Can't this real small kernel driver take care of the mailbox
business as well?
It seems a bit backward if you have say /dev/mcapi0, /dev/mcapi1
etc (or however you expose this to userspace) and /dev/mailbox0
/dev/mailbox1 etc on top of that. One device node per communication
channel instead of this would certainly be nicer? Then you would
have some ioctl() on the /dev/mcapi0 etc node to trigger the
transport and need not worry that it's a mailbox doing the sync.
What I'm after is that whatever datapath you have should include
the control mechanism, now it's like you're opening two interfaces
into the kernel, one for mapping in data pages, one for synchronizing
the transfers, or am I getting things wrong?

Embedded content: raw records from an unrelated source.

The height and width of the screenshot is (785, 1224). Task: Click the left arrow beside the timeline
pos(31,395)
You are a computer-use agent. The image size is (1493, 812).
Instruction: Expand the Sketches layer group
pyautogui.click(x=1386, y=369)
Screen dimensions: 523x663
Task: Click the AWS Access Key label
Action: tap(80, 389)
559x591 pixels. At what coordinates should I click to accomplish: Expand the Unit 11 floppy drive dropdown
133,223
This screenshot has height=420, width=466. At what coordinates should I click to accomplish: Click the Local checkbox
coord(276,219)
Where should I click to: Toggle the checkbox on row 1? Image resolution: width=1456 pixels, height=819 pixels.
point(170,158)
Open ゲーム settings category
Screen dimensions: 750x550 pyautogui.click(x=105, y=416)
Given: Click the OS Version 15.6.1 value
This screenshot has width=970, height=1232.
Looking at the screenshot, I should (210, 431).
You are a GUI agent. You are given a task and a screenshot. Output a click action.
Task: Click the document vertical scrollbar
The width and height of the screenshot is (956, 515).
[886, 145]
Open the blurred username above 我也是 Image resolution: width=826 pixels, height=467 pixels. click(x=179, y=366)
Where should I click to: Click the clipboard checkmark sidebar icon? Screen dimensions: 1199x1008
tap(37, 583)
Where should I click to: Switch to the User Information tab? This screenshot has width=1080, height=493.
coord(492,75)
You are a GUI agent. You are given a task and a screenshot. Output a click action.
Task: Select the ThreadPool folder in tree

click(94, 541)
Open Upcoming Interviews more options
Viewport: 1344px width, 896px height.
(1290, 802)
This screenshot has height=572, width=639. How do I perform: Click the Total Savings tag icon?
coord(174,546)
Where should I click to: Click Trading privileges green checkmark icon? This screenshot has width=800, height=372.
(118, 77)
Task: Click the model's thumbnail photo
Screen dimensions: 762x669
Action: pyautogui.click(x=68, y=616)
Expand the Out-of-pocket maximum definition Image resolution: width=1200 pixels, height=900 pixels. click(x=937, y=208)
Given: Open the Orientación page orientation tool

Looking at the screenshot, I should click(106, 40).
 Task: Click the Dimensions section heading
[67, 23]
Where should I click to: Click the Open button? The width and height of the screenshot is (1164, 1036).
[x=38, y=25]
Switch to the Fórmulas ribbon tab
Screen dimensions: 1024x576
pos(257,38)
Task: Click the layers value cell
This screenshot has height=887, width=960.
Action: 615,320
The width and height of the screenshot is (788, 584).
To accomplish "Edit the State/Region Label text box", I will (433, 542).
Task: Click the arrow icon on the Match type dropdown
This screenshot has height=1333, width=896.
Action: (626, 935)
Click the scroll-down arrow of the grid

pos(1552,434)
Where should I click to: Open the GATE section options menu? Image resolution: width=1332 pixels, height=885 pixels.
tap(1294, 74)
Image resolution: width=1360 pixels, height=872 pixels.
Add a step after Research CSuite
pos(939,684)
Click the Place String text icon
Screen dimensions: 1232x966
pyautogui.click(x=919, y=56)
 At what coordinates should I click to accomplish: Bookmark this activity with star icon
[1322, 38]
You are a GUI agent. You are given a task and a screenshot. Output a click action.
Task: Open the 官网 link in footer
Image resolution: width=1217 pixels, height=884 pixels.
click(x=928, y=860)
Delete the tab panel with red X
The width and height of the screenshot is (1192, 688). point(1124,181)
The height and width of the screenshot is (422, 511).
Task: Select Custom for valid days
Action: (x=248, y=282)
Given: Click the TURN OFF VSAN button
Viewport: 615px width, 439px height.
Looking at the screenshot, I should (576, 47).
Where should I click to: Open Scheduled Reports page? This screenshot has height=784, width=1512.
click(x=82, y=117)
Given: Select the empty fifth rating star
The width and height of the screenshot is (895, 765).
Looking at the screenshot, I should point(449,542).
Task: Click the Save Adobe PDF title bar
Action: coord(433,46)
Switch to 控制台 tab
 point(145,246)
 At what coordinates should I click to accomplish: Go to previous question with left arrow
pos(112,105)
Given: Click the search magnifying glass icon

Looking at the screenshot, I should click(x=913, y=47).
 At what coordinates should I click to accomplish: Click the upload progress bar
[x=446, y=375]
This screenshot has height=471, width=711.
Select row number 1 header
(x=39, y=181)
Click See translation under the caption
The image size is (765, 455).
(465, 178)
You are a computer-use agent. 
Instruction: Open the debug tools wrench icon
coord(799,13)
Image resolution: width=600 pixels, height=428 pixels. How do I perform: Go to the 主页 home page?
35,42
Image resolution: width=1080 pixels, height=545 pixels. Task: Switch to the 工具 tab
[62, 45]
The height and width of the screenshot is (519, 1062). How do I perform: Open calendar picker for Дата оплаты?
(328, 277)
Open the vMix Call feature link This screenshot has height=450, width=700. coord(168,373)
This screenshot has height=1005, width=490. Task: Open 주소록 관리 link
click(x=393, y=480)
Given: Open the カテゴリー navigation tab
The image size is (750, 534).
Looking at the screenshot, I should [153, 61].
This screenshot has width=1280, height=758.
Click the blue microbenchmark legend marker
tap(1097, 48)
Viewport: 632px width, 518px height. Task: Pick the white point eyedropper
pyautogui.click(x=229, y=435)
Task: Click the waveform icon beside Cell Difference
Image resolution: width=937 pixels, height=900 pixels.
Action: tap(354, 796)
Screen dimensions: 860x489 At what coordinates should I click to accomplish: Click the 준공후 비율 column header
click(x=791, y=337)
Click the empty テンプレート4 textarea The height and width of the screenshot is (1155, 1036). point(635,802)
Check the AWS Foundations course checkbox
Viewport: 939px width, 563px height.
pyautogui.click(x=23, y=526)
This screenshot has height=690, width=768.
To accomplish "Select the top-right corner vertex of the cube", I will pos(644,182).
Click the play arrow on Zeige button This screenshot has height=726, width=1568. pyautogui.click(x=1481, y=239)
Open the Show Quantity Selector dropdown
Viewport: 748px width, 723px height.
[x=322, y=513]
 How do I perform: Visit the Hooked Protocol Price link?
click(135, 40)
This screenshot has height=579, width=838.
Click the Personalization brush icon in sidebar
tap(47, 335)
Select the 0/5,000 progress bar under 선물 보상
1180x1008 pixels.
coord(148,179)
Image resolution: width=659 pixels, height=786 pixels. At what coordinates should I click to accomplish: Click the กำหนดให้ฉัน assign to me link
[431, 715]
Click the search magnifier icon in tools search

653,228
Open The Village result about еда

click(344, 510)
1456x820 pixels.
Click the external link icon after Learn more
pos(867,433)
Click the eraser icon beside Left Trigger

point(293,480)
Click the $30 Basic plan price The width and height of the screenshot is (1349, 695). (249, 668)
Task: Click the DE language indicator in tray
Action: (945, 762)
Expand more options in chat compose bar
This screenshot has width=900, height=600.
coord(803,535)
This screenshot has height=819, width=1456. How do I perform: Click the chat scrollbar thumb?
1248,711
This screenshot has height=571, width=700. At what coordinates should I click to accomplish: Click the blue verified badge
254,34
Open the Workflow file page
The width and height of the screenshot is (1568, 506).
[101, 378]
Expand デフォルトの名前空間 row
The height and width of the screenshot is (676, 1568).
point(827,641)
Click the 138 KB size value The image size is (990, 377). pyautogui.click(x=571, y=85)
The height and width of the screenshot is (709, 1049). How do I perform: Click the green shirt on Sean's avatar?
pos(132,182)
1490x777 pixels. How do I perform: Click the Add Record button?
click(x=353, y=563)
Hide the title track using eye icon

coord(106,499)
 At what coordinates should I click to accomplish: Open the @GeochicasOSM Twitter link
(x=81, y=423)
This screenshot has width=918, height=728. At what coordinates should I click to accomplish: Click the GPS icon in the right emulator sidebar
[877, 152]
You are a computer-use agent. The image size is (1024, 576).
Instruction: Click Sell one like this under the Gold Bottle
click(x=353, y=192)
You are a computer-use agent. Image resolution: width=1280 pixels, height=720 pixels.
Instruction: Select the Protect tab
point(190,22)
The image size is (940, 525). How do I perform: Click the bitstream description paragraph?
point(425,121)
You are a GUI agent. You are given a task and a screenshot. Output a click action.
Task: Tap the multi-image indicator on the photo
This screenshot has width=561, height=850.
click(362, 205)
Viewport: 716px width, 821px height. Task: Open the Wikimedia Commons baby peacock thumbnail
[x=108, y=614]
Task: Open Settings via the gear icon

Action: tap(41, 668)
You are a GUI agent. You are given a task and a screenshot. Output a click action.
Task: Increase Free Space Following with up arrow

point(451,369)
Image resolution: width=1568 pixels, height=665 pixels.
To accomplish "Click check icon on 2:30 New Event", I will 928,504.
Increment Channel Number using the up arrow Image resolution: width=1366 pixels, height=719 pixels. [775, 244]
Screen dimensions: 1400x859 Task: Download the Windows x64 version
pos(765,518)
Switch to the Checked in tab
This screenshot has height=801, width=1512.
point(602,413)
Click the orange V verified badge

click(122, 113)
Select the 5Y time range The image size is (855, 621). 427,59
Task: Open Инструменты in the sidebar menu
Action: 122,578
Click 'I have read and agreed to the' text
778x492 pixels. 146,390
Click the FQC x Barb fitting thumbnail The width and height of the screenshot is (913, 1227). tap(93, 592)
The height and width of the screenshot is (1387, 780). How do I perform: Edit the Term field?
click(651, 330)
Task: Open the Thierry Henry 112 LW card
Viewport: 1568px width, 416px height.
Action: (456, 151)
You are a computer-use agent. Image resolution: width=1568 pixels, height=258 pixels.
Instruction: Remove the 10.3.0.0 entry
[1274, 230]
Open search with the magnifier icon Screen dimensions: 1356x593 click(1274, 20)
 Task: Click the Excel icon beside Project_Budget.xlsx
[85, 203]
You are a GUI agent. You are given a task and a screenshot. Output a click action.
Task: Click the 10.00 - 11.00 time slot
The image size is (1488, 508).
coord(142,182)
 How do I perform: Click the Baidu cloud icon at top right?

I think nominally all mailbox users would be in-kernel like the
MCAPI driver, so they don't need a userspace interface, to me
it feels like say /dev/mutex0, /dev/mutex1 for some other
shared memory opening into the kernel (such as the framebuffer),
and that would look a bit funny.
> I'll add that we haven't done serious optimization yet, but the numbers
> we do have seem reasonable. What are the "efficiency" issues you're
> worried about?
For huge data flows I think you may get into trouble, needing things
like queueing, descriptor pools etc. But if you're convinced this will
work, do go ahead.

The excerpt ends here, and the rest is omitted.